Does the IRS Recognize Common Law Marriage?

Understand how common law marriage impacts your federal tax obligations and whether the IRS recognizes your relationship for filing purposes.

Common law marriage is a legal concept where a couple is considered married without a formal ceremony or marriage license. This union is recognized in certain jurisdictions, granting couples many of the same rights and responsibilities as those in ceremonial marriages. Understanding how the Internal Revenue Service (IRS) views these relationships for tax purposes is important for couples in such arrangements.

IRS Recognition of Common Law Marriage

The Internal Revenue Service (IRS) generally defers to state law when determining marital status for federal tax purposes. If a common law marriage is validly established under the laws of the state where the couple resides or was originally established, the IRS will recognize it. Consequently, couples in a recognized common law marriage are treated as married for all federal tax purposes, just like those who underwent a traditional marriage ceremony.

States That Recognize Common Law Marriage

As of 2025, a limited number of states and the District of Columbia currently recognize common law marriage. These jurisdictions include Colorado, Iowa, Kansas, Montana, Rhode Island, South Carolina, Texas, Utah, and the District of Columbia. New Hampshire recognizes common law marriages only for probate purposes, specifically upon the death of one spouse.

Several other states have abolished common law marriage but maintain “grandfathering” clauses, recognizing common law marriages validly established within their borders before a specific date. Examples include Alabama (before January 1, 2017), Georgia (before January 1, 1997), Idaho (before January 1, 1996), Ohio (before October 10, 1991), and Pennsylvania (before January 1, 2005). The key factor for federal tax recognition is the state where the common law marriage was initially established, even if the couple subsequently moves to a state that does not recognize such unions.

Establishing a Common Law Marriage for Tax Purposes

For a common law marriage to be recognized for tax purposes, it must meet the specific legal criteria of the state where it was established. While requirements vary by jurisdiction, common elements include a mutual intent to be married, holding yourselves out to the public as married, and cohabitation. Both individuals must also have the legal capacity to marry, meaning they are not currently married to someone else and meet age requirements, generally 18 years or older.

Demonstrating mutual intent often involves an agreement between the partners.
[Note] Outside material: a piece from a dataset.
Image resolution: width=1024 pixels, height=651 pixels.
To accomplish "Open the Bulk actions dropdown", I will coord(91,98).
Publicly presenting as married can include using the same last name, referring to each other as “my spouse,” and maintaining joint finances such as bank accounts, credit cards, or property ownership. Cohabitation is another common requirement.
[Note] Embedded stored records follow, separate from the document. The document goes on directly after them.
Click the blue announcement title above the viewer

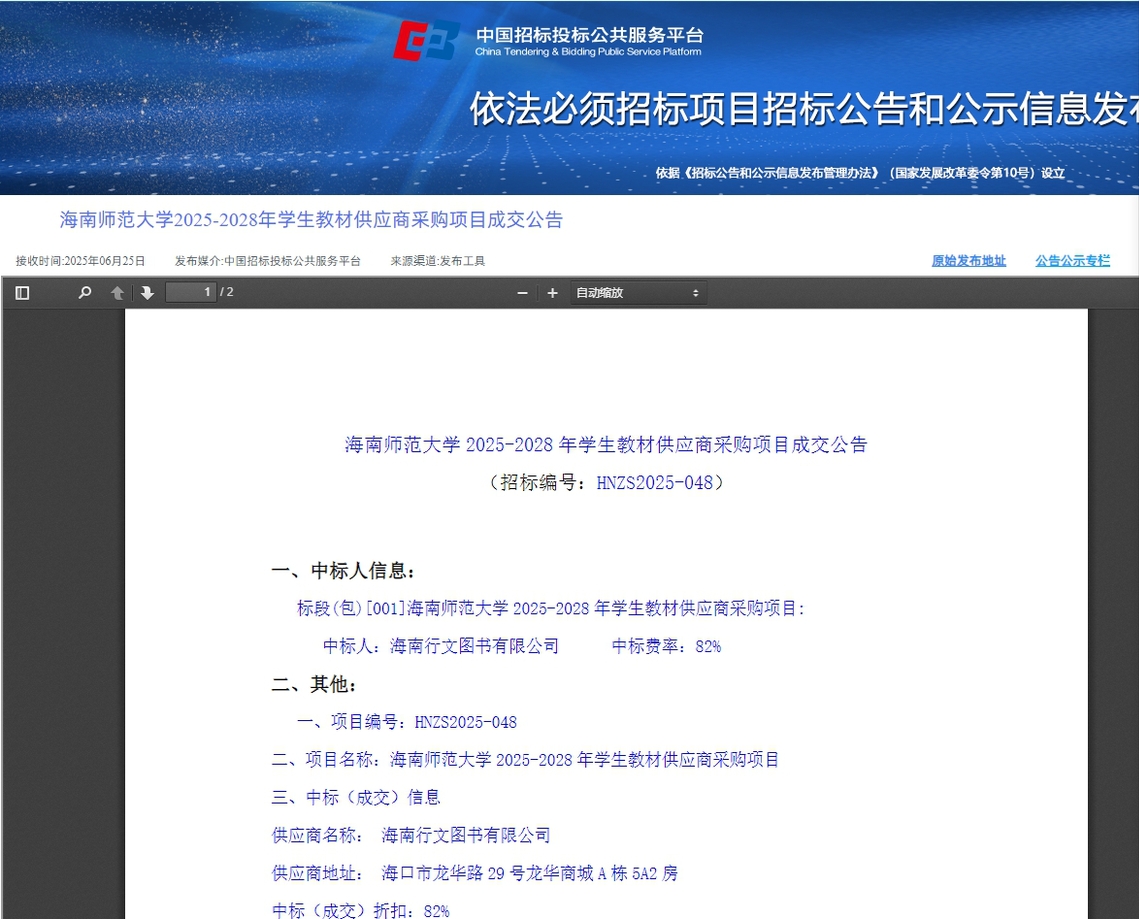coord(311,220)
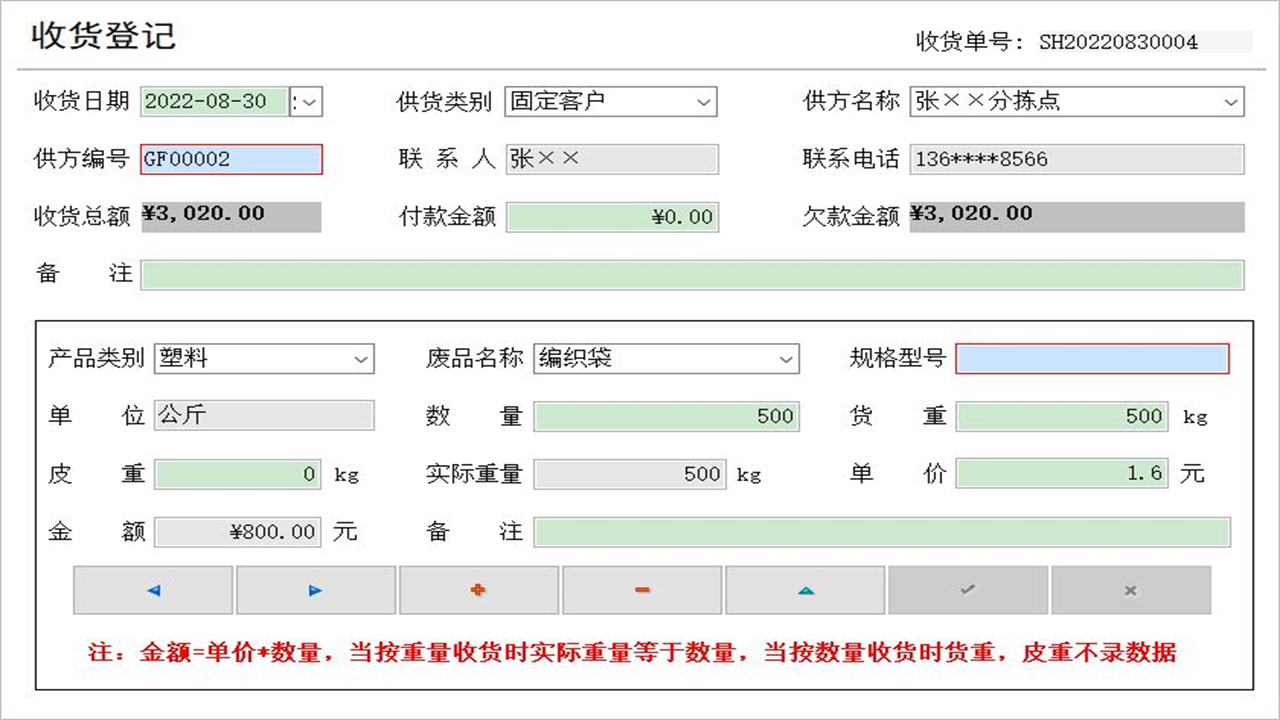Open the 收货日期 date picker dropdown arrow
Screen dimensions: 1280x720
[310, 101]
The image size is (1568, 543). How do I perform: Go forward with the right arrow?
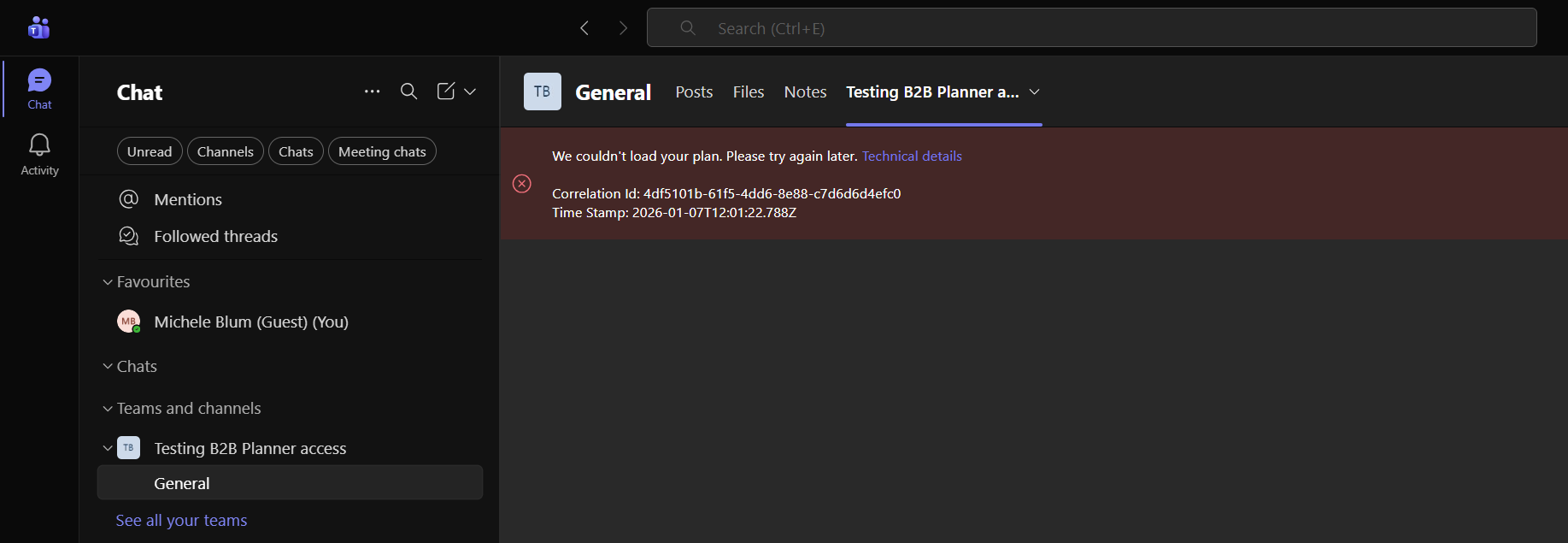[623, 28]
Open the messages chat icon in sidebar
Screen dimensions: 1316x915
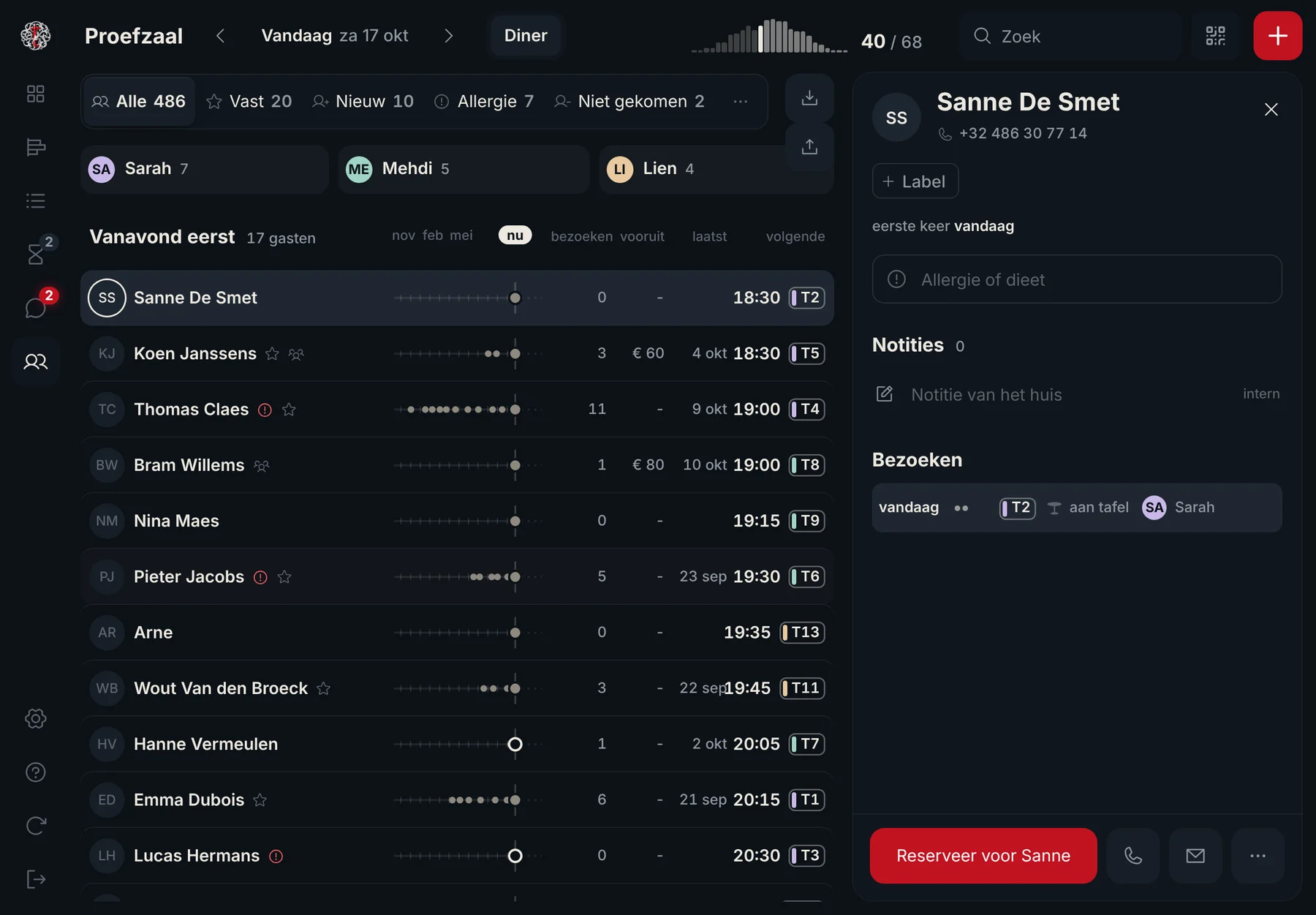click(x=36, y=308)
Tax Filing Status for Common Law Spouses

Once a common law marriage is recognized by the IRS, the couple must choose a tax filing status as if they were formally married. The available options are Married Filing Jointly (MFJ) or Married Filing Separately (MFS). Choosing MFJ means combining both spouses’ incomes and deductions on a single tax return, which often results in a lower overall tax liability compared to filing separately. However, filing jointly also means both spouses are jointly and severally liable for any tax due on the return.
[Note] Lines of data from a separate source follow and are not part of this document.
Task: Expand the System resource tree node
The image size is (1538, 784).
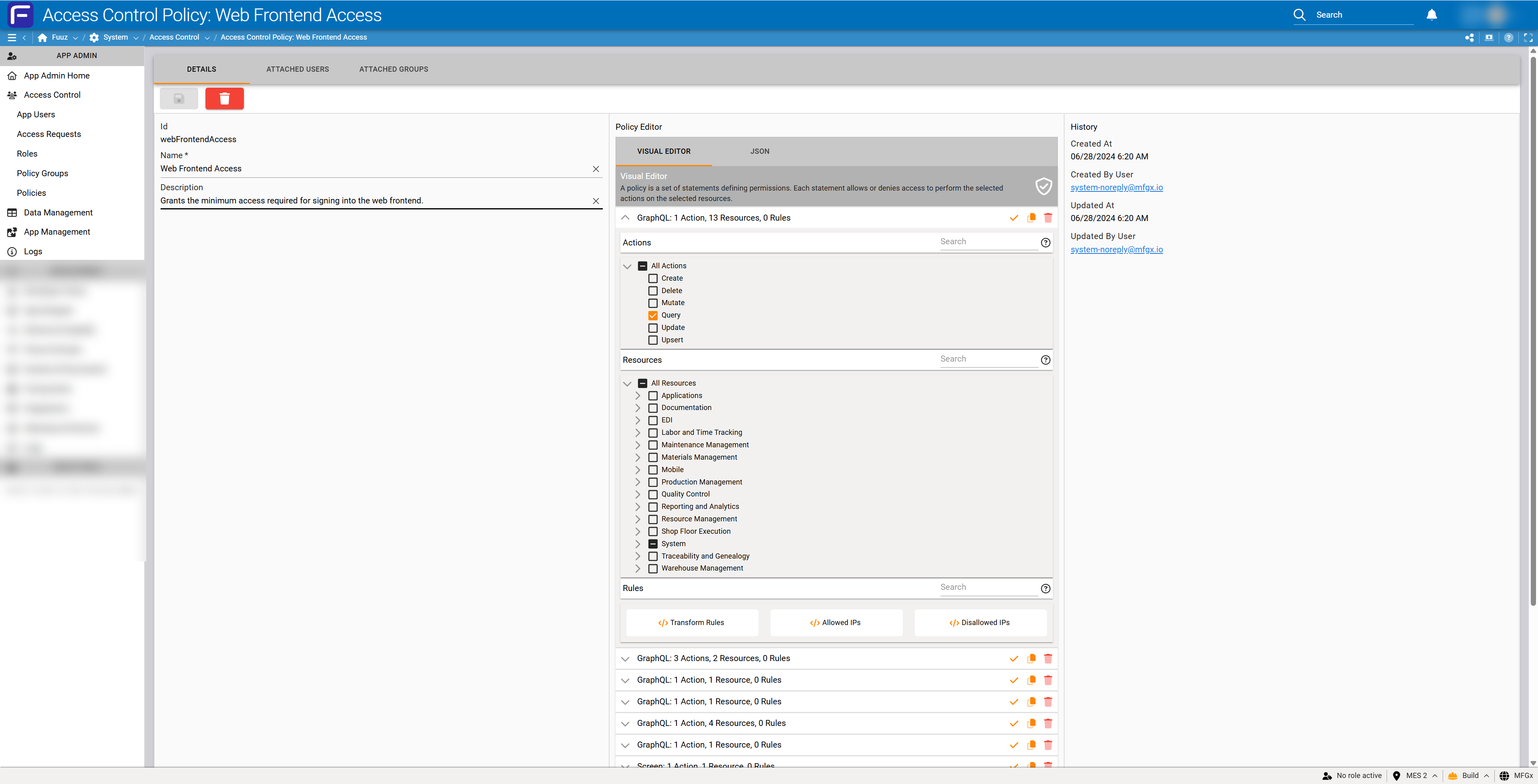Action: click(638, 544)
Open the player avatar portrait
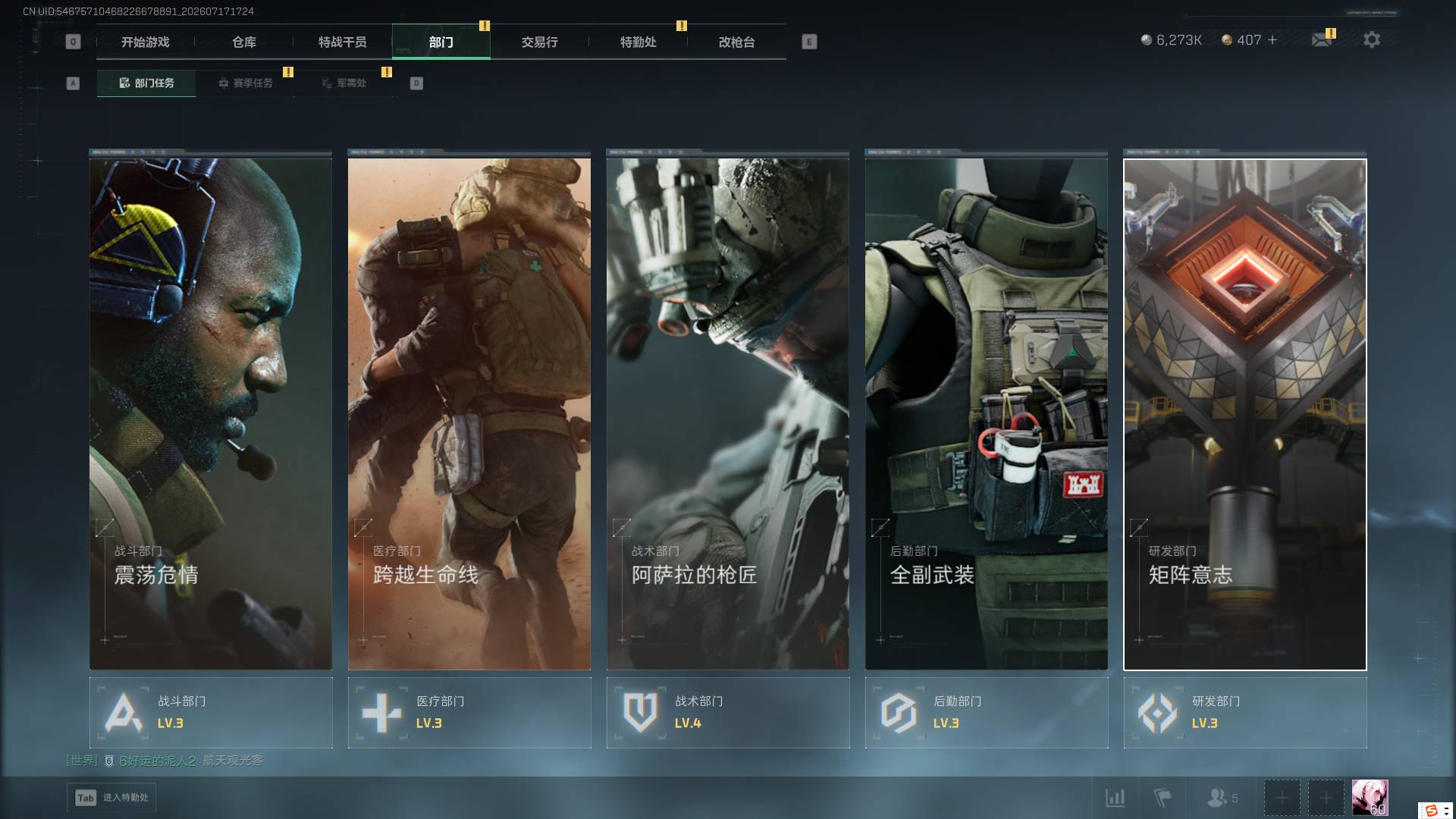Viewport: 1456px width, 819px height. click(1370, 798)
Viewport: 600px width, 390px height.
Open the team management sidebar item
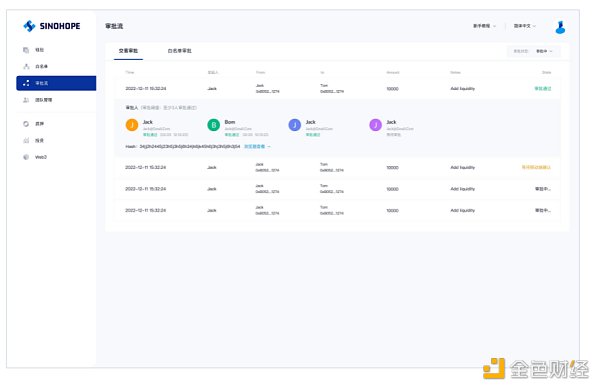point(38,100)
Alternatively, common law spouses can choose to file as MFS, where each spouse reports their own income, deductions, and credits on separate tax returns. This option might be considered if one spouse has significant deductions that would be limited by combined income, or if there are concerns about joint liability for the other spouse’s tax obligations. The decision between MFJ and MFS should be based on the couple’s specific financial situation to optimize their tax outcome.

Other Tax Considerations for Common Law Spouses

Beyond selecting a filing status, common law marriage recognition impacts various other federal tax considerations. Common law spouses are eligible to claim certain tax credits, such as the Earned Income Tax Credit (EITC) or the Child Tax Credit, provided they meet all other eligibility requirements. They can also claim deductions, such as the mortgage interest deduction, if they own a home together.

Property basis rules, which determine the cost of an asset for tax purposes, also apply to common law spouses. Common law spouses may be eligible for spousal Social Security benefits and certain employer-provided benefits. Estate planning benefits, such as the unlimited marital deduction for gift and estate taxes, also extend to recognized common law spouses, allowing for tax-free transfers of assets between partners.